Saturday, May 5, 2007

The School Room

1874

The ringing notes of the school bell at 9 o'clock in the morning echo through every village and hamlet in the land. With books and lunch basket, children, little and large, hasten their response to its call. They gather in rooms of every size and of every grade of comfort, from the log cabin chinked with mud to the elegant and costly structure of brick furnished with apparatus and meeting every physical want.

However, the school-rooms may differ, the course of study is essentially the same in them all. The "three R's, reading, riting, and rithmetic," are the corner stones now, as they were in the olden time, of a good education, and teachers of every grade of culture and experience are drilling the juvenile mind in fractions, interest, and square root, in spelling and reading, in grammar and geography.

The school committee, the trustees, and the teachers are supposed by most parents to be quite competent to take entire charge of the children committed to their care, and when once school taxes are paid, books purchased, and the children entered, the parents are quite ready to throw all further responsibility upon the proper authorities.

Little do most of them trouble themselves about the teacher, whether or not he is competent mentally, morally for the task he has undertaken, for have not the school committee decided that, and who shall appeal from their decision? So the teacher is left quite to himself in his little empire, and without sympathy or co-operation on the part of parents discharges his duties and receives his pay.

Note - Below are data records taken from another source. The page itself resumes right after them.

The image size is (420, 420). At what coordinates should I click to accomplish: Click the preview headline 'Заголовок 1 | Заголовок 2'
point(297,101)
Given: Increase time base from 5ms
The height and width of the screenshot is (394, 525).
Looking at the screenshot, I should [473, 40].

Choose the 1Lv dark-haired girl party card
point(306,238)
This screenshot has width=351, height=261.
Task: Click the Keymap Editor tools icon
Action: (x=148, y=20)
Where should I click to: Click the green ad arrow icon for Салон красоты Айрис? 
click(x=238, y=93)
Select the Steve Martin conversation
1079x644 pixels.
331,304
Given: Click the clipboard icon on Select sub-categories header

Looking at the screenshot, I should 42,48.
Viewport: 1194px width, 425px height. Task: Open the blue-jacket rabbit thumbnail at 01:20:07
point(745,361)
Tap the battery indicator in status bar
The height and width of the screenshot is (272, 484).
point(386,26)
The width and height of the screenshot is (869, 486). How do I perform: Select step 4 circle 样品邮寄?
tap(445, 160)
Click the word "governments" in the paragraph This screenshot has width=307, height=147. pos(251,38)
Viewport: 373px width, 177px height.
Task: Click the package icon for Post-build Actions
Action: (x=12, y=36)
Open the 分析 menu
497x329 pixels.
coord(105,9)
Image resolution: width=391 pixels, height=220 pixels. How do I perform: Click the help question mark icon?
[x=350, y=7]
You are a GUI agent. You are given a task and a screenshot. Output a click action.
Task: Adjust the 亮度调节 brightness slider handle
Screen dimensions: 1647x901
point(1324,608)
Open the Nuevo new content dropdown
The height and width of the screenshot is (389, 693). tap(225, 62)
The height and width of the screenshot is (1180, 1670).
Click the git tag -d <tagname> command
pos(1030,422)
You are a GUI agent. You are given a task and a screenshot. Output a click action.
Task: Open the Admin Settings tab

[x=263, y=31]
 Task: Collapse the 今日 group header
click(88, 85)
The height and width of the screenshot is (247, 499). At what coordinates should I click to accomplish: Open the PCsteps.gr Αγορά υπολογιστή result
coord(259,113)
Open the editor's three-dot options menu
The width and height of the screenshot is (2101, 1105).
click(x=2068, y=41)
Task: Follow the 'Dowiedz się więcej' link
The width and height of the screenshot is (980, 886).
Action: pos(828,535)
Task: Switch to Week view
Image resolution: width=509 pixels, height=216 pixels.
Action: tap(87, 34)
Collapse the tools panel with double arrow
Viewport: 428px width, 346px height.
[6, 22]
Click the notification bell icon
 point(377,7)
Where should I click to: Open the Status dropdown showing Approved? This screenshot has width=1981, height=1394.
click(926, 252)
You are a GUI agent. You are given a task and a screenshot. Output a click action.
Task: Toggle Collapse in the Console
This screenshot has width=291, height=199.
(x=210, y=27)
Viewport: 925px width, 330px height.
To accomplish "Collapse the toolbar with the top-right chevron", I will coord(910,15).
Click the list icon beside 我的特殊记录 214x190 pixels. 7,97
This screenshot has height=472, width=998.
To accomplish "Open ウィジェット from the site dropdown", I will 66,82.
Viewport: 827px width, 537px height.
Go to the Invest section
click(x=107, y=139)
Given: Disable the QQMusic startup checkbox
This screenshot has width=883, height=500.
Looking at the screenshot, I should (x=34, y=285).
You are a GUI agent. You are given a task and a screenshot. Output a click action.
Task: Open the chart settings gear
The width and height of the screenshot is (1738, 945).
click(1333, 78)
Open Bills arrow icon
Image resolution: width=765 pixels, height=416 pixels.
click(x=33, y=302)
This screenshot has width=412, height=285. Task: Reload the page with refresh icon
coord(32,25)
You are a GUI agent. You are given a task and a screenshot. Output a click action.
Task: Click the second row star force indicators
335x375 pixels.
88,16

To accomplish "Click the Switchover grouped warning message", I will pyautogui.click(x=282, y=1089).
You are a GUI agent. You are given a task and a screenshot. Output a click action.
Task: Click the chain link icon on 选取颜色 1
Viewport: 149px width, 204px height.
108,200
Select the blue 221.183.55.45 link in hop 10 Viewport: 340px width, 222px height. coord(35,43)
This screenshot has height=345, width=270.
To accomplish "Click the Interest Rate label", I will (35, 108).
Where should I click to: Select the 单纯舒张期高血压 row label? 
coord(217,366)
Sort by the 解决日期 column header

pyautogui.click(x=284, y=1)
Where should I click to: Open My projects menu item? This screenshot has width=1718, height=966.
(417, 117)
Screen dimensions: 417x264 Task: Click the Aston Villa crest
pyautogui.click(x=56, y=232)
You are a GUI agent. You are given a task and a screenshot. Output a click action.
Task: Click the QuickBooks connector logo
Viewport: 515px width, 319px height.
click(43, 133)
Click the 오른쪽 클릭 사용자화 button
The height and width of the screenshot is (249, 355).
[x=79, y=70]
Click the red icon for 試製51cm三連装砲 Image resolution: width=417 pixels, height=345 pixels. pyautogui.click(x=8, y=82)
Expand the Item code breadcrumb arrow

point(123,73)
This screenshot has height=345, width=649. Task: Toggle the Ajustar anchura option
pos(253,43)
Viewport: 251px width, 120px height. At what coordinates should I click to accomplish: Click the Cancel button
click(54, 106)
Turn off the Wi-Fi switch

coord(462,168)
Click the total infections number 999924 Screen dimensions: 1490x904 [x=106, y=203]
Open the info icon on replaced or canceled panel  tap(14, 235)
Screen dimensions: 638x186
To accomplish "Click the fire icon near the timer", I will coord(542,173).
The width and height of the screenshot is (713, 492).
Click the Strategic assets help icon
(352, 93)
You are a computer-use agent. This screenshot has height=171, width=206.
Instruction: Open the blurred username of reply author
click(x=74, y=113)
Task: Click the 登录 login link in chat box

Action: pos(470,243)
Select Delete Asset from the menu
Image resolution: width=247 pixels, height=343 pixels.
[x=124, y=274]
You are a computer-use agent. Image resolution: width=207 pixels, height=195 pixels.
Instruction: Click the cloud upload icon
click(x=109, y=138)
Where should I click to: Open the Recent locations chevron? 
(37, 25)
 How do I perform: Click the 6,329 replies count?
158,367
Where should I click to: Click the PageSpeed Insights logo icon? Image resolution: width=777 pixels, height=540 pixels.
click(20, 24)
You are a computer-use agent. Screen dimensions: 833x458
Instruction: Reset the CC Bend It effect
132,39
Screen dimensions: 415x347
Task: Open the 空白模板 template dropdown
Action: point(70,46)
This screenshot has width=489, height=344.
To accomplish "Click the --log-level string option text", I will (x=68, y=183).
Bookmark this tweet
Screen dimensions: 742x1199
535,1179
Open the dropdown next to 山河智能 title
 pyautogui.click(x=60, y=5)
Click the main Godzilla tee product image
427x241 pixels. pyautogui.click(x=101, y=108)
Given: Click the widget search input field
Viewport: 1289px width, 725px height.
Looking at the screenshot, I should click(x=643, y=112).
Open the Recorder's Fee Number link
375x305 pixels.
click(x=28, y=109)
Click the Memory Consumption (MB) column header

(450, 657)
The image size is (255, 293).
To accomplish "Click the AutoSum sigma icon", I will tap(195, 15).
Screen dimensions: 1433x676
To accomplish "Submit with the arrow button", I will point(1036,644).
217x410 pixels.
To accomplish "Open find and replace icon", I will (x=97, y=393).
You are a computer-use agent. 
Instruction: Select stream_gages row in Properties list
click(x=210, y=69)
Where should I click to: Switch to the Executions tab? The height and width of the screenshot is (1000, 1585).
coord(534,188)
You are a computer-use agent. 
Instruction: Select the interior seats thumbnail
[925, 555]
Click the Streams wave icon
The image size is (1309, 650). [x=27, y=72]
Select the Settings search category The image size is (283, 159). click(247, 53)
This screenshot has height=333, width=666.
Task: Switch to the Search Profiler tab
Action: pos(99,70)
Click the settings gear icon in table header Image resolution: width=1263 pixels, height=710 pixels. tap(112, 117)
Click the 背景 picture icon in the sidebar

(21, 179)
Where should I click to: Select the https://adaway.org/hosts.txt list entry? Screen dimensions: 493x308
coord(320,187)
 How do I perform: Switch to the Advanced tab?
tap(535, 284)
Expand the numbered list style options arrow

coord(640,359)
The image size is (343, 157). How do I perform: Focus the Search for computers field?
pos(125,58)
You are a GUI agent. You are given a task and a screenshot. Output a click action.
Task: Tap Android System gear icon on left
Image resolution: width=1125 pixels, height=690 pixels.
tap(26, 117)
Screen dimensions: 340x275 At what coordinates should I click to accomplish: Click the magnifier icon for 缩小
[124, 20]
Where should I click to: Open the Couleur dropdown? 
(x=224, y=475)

In the old days when "boarding round" was the fashion it was not easy for the teacher and the parents to remain unacquainted, but now it is by no means an uncommon circumstance for them never to meet. "Have you been in the school lately?" we ask frequently. "No," is the invariable reply, "I'm intending to go, but haven't got there yet."

Now we believe that intelligent co-operation between parents and teachers is essential to the best results in education, and that every parent should, as far as possible, note the daily progress of his child in his studies, that he should assure the teacher of his cordial and earnest sympathy and support in the arduous labors of the school-room, and by his own occasional presence there, show his interest in the progress of the school.